**What this task involves**
Return the listing word for word, as given.

**Records for processing**
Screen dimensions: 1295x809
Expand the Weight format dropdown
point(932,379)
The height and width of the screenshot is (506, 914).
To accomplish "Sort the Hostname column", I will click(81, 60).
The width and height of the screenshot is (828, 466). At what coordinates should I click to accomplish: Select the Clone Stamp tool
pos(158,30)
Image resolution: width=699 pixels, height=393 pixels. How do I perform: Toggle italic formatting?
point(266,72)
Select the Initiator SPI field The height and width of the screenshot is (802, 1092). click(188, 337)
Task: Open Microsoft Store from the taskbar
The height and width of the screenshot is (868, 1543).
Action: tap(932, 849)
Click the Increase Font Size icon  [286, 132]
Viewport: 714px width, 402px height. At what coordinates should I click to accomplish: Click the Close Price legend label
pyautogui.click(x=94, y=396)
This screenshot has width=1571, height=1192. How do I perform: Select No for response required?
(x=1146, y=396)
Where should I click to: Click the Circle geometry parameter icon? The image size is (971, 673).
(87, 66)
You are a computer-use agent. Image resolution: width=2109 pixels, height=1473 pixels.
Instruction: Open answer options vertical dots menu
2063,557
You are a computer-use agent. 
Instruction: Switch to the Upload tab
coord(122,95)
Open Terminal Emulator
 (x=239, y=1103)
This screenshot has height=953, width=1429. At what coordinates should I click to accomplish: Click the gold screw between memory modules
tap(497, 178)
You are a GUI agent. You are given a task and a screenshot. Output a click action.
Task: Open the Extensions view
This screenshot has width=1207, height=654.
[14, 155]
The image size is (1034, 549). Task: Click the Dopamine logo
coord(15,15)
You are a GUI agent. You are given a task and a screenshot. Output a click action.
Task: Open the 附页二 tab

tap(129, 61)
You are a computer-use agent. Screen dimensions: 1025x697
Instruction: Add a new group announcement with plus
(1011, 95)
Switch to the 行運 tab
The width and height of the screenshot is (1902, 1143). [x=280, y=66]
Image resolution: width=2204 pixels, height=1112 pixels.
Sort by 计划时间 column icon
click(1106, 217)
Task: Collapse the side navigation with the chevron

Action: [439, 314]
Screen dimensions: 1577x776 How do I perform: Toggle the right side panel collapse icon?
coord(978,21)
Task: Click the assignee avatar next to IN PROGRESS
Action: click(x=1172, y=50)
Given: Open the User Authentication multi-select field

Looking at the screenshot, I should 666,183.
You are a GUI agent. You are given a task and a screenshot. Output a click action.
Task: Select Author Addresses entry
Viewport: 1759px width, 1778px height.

**Result for this exercise**
Screen dimensions: 1295x809
Expand the Weight format dropdown
point(932,379)
The height and width of the screenshot is (506, 914).
To accomplish "Sort the Hostname column", I will click(81, 60).
The width and height of the screenshot is (828, 466). At what coordinates should I click to accomplish: Select the Clone Stamp tool
pos(158,30)
Image resolution: width=699 pixels, height=393 pixels. How do I perform: Toggle italic formatting?
point(266,72)
Select the Initiator SPI field The height and width of the screenshot is (802, 1092). click(188, 337)
Task: Open Microsoft Store from the taskbar
The height and width of the screenshot is (868, 1543).
Action: tap(932, 849)
Click the Increase Font Size icon  [286, 132]
Viewport: 714px width, 402px height. At what coordinates should I click to accomplish: Click the Close Price legend label
pyautogui.click(x=94, y=396)
This screenshot has width=1571, height=1192. How do I perform: Select No for response required?
(x=1146, y=396)
Where should I click to: Click the Circle geometry parameter icon? The image size is (971, 673).
(87, 66)
You are a computer-use agent. Image resolution: width=2109 pixels, height=1473 pixels.
Instruction: Open answer options vertical dots menu
2063,557
You are a computer-use agent. 
Instruction: Switch to the Upload tab
coord(122,95)
Open Terminal Emulator
 (x=239, y=1103)
This screenshot has height=953, width=1429. At what coordinates should I click to accomplish: Click the gold screw between memory modules
tap(497, 178)
You are a GUI agent. You are given a task and a screenshot. Output a click action.
Task: Open the Extensions view
This screenshot has width=1207, height=654.
[14, 155]
The image size is (1034, 549). Task: Click the Dopamine logo
coord(15,15)
You are a GUI agent. You are given a task and a screenshot. Output a click action.
Task: Open the 附页二 tab

tap(129, 61)
You are a computer-use agent. Screen dimensions: 1025x697
Instruction: Add a new group announcement with plus
(1011, 95)
Switch to the 行運 tab
The width and height of the screenshot is (1902, 1143). [x=280, y=66]
Image resolution: width=2204 pixels, height=1112 pixels.
Sort by 计划时间 column icon
click(1106, 217)
Task: Collapse the side navigation with the chevron

Action: [439, 314]
Screen dimensions: 1577x776 How do I perform: Toggle the right side panel collapse icon?
coord(978,21)
Task: Click the assignee avatar next to IN PROGRESS
Action: click(x=1172, y=50)
Given: Open the User Authentication multi-select field

Looking at the screenshot, I should 666,183.
You are a GUI agent. You are given a task and a screenshot. Output a click action.
Task: Select Author Addresses entry
Viewport: 1759px width, 1778px height.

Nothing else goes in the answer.